Certes, les quatre Eléments peuvent être poétisés, mais nous devons d'abord comprendre l'homme, ce

"destin humain" avant d'expliquer "la Terre". Les valeurs essentielles auxquelles n'accèdent pas la géographie ou les sciences humaines selon Jaspers, touchent à la nature humaine et c'est pourquoi j'ai

commencé par m'étendre sur celle-ci. L'espace et le temps sont des abstractions très déductives, des formes pures de la pensée comme l'affirme Kant. Les étudier dans une perspective humaniste requiert qu'on saisisse le prisme existentiel à travers lequel elles sont conçues et vécues. Pour comprendre l'essence des processus spatiaux où s'inscrit la condition de l'homme, il convient de synthétiser ce qui les englobe, la nature humaine, qui pense, conçoit et est capable d'imagination et de fantasme, non seulement à propos d'espace et de temps, mais à propos de toutes choses concevables par l'esprit humain (c'est pourquoi mon introduction a modestement réfléchi sur quelques facettes de la nature et de la condition humaines). Or, quelles sont les valeurs "essentielles" dans lesquelles puise l'humanisme et par quelles voies compte-t-il y aboutir

? La subjectivité. les relations intersubjectives entre les individus, le tracé existentiel de ceux-ci dans l'espace et le temps, ce temps à l'éclairage multiple et un, fractionné mais inlassablement continu, obsédant par son omniprésence qui nous traque, mortels... L'interrogation, la question éthique, appartiennent à ce monde de l'essentiel qui recouvre le champ de la morale, du bien et du mal...
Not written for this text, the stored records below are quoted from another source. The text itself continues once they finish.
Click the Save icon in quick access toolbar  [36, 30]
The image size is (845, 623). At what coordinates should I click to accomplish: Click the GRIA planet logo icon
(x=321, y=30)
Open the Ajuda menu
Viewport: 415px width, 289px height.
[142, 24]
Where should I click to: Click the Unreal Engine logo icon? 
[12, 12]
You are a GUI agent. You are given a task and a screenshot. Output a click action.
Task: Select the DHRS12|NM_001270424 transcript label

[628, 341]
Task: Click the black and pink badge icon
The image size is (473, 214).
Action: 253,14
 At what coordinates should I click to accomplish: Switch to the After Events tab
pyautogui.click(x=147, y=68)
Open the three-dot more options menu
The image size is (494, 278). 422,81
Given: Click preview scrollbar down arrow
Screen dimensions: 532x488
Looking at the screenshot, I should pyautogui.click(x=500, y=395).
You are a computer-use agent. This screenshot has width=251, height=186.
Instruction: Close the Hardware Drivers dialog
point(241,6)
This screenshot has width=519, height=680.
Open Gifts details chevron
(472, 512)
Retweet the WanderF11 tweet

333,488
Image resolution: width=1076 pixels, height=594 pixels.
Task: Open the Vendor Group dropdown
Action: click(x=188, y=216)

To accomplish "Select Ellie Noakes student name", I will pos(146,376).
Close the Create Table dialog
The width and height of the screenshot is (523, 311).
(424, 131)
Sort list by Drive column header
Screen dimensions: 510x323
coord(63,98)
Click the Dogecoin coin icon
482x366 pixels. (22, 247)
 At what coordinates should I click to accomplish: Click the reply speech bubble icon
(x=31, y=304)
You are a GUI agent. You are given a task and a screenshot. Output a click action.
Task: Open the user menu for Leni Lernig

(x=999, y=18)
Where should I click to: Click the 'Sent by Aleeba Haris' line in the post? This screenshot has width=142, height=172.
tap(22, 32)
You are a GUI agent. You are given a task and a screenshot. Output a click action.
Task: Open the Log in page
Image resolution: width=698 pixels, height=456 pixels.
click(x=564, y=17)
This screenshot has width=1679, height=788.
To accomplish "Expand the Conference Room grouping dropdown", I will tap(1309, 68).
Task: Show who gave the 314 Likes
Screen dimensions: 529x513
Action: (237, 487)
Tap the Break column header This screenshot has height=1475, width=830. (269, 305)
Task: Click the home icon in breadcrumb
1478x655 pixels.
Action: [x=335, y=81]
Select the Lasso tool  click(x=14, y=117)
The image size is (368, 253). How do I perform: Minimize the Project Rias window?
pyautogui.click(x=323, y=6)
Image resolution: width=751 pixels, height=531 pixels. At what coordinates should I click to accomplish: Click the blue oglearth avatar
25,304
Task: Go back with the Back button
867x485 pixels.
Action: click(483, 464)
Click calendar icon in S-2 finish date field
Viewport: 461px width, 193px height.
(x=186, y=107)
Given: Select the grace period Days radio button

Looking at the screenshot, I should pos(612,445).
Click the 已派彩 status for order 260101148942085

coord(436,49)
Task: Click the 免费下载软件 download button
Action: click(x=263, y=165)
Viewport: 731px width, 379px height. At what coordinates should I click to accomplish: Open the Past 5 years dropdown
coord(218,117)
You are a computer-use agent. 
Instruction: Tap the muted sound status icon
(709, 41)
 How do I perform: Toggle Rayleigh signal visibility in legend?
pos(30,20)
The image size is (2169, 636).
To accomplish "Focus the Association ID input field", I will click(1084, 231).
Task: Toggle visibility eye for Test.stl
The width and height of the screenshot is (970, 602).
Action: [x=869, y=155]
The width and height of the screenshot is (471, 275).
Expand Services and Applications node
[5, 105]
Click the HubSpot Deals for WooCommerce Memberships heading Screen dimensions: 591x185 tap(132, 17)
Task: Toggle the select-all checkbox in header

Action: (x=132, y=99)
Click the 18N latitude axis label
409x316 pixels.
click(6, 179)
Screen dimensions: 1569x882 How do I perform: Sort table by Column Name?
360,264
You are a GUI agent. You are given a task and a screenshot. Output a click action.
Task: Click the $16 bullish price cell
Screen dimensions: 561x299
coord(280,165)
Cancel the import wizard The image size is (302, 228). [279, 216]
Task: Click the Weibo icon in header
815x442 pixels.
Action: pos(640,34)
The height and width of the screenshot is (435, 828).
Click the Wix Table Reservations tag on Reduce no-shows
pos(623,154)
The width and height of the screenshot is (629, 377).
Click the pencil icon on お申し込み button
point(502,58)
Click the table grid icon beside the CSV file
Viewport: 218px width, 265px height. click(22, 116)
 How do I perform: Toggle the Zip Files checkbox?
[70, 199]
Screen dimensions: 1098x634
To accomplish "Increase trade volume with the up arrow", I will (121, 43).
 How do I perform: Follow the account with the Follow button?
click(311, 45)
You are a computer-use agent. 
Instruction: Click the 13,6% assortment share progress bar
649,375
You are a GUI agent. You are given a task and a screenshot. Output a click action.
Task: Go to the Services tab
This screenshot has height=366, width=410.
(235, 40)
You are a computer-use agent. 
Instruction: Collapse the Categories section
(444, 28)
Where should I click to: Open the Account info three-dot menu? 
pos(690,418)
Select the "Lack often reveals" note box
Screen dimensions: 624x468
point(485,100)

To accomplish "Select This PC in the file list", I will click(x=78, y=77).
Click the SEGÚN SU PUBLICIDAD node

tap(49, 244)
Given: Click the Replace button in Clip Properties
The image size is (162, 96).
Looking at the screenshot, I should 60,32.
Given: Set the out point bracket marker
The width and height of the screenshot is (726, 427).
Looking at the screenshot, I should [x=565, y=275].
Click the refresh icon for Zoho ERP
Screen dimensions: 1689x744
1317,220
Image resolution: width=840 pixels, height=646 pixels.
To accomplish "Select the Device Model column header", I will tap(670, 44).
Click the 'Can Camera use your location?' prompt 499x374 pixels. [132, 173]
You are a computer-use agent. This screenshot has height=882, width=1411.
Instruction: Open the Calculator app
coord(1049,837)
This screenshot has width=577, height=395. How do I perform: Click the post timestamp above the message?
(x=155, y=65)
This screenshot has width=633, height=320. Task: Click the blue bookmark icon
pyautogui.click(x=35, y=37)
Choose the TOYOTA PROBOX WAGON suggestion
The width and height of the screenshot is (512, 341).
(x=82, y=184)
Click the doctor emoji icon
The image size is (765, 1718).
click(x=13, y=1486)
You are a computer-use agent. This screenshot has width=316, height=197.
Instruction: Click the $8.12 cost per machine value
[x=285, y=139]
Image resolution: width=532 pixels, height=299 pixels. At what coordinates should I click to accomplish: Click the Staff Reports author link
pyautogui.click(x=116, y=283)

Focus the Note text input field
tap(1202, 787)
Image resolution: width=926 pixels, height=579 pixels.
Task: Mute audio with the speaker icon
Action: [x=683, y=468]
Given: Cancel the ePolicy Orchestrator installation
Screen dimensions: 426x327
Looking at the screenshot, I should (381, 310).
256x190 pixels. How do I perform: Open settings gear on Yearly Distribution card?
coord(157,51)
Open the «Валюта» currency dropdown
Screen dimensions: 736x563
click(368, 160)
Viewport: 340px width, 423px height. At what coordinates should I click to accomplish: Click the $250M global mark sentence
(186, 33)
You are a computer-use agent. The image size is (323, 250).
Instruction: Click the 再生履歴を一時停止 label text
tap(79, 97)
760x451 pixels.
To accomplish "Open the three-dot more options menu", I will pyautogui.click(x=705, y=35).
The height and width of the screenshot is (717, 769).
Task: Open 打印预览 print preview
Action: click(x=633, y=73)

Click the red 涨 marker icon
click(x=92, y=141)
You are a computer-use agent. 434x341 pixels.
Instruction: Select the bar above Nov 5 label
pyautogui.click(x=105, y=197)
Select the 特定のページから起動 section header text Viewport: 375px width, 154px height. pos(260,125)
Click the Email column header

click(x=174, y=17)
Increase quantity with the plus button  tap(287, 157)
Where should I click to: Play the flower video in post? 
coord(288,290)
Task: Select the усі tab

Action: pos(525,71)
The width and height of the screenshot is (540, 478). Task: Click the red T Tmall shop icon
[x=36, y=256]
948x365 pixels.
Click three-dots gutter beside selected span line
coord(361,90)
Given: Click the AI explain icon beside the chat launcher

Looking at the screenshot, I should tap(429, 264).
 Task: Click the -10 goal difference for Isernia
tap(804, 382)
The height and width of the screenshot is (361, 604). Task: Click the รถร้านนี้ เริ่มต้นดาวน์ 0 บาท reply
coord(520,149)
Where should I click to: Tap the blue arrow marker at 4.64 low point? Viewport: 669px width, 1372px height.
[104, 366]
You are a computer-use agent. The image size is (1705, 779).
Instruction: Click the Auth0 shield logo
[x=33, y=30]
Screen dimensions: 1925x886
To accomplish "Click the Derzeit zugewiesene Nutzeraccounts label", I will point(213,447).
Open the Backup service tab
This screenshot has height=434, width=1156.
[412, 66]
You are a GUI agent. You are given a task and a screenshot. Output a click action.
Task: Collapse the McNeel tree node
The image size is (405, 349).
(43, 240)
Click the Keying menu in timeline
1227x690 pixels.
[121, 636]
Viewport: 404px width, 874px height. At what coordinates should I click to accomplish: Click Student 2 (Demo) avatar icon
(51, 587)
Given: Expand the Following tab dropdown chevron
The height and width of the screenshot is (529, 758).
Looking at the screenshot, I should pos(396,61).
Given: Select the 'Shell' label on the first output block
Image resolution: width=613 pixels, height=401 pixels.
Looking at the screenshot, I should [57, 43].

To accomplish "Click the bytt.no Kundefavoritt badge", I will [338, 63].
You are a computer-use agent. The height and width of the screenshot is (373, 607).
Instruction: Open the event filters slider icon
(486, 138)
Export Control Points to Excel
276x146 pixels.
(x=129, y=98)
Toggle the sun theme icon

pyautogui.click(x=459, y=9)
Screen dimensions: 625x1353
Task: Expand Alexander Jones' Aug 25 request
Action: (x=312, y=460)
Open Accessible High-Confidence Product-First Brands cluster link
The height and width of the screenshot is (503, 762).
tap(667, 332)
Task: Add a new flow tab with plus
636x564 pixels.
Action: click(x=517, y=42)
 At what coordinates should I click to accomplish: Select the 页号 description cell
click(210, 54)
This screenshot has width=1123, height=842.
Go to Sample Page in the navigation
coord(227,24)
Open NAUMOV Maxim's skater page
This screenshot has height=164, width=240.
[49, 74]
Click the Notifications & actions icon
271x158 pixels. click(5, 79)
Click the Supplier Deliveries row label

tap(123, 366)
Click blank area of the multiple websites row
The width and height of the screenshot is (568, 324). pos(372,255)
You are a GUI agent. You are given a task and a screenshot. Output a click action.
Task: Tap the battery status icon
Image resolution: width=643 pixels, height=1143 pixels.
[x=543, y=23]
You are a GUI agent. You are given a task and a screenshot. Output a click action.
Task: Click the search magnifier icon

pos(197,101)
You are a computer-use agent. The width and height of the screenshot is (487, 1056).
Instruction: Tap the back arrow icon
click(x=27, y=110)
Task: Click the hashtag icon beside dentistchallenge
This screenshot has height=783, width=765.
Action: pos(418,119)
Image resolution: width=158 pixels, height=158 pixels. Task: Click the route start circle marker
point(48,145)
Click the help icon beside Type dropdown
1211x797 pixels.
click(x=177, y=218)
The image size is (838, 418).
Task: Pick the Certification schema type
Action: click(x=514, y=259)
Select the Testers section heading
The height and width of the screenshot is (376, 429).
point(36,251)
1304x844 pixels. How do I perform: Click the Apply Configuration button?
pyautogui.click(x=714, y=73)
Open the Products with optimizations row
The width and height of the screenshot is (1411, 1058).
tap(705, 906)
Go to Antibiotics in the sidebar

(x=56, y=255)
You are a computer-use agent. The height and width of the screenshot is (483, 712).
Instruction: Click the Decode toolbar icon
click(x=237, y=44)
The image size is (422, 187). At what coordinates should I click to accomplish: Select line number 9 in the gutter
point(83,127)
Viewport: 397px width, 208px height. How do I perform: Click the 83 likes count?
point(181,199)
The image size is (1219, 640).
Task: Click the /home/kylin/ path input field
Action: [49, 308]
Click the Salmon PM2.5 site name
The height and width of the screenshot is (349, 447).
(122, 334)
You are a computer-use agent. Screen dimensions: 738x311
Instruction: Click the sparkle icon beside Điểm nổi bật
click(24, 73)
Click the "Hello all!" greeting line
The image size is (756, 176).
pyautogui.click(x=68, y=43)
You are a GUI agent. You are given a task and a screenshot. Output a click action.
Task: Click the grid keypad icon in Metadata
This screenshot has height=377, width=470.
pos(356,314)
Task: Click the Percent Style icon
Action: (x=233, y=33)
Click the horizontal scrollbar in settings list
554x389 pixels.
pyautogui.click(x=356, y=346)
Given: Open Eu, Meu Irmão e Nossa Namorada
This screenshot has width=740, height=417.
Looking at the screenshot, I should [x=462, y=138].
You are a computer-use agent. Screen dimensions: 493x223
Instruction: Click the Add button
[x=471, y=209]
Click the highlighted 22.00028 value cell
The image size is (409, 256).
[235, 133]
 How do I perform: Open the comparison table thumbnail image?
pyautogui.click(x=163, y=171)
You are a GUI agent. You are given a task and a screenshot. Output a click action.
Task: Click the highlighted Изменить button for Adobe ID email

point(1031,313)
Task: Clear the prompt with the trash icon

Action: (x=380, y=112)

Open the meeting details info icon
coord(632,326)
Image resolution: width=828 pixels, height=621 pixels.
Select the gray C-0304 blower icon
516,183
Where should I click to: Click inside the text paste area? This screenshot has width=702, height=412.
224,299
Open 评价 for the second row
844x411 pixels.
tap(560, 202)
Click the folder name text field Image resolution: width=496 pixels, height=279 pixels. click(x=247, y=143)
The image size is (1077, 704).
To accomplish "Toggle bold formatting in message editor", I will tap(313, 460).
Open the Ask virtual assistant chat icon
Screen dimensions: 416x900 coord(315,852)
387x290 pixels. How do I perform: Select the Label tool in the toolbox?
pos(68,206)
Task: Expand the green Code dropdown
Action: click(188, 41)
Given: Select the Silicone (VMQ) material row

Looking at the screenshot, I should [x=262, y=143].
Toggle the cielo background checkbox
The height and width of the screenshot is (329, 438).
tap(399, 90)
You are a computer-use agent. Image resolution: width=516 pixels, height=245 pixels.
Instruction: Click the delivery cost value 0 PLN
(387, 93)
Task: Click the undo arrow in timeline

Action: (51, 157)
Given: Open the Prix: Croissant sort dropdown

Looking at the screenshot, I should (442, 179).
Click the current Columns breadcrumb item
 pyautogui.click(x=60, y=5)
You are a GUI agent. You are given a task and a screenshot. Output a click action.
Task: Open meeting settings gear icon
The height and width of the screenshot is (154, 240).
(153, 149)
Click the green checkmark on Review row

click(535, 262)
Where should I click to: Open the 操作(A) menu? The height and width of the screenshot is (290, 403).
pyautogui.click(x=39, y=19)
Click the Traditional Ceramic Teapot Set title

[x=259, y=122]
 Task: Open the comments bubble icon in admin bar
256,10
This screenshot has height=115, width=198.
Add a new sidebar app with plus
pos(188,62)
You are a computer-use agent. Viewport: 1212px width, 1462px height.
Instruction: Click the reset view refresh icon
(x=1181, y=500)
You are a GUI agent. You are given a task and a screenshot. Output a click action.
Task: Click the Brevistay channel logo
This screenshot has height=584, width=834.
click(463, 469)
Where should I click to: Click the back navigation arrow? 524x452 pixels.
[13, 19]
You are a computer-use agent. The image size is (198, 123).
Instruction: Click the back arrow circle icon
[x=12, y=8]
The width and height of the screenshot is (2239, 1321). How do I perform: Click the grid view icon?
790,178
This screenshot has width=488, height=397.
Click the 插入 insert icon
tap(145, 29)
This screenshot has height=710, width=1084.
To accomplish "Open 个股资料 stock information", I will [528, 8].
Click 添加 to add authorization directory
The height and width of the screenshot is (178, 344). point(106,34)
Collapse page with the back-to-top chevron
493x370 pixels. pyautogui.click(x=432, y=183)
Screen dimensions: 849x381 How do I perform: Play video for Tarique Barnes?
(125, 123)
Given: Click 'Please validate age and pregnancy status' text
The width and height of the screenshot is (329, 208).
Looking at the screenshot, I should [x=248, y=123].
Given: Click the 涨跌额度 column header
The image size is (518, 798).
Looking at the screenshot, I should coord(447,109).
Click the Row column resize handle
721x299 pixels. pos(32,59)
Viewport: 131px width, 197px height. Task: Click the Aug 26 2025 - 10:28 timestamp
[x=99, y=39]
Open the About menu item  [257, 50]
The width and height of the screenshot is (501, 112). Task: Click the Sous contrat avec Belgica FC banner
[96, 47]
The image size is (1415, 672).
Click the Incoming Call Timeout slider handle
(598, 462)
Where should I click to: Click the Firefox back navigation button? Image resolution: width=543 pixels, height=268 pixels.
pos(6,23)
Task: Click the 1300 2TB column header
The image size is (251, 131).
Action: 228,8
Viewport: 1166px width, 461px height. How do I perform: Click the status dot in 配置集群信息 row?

L'interrogation éthique découle du noeud intersubjectif où nous sommes entrelacés, parfois prisonniers, où chaque pensée exprimée, chaque acte, chaque regard est dirigé en direction de nous-même, ou de l'autre. Et n'oublions pas l'art, qui non seulement nous rend l'existence plus digne et plus belle, mais encore la soutient et la grandit quand l'être, dans sa solitude extrême, côtoie l'abîme du quotidien. L'art transforme l'éphémère en parcelle d'éternité et de divin. La science, quant à elle, le troisième des termes de la trilogie classique du bon, du beau et du vrai, cherche à percer certains mystères de la création, et a pour tâche utile, de par les applications pratiques que la technologie procure, de nous rendre la vie plus facile, plus confortable, de nous décharger de certaines tâches accablantes.

Est-elle utilisée à bon escient ? Question nous renvoyant à l'éthique. Son message est-il compréhensible ? Question se référant à l'art du langage, car il n'y a pas science sans style.

Il ne nous appartient pas ici de démêler ce tissage serré qui joint l'art, la science et l'éthique. Toute notre thèse s'y emploie, avec plus ou moins d'insuccès et de bonne fortune. C'est la science humaine qu'il faut tout d'abord interroger sur sa finalité et ses méthodes. La science humaine n'est-elle qu'une sous-catégorie de la trilogie à laquelle nous faisons allusion

? Son langage est inférieur à celui de la poésie artistique, son utilité moins apparente que celle de la science, et sa portée éthique s'arrête aux premiers contreforts des cimes de la métaphysique. Pourtant, nous croyons qu'un science humaine et humaniste est possible et même nécessaire, se situant au carrefour des langages éthiques, artistiques et scientifiques.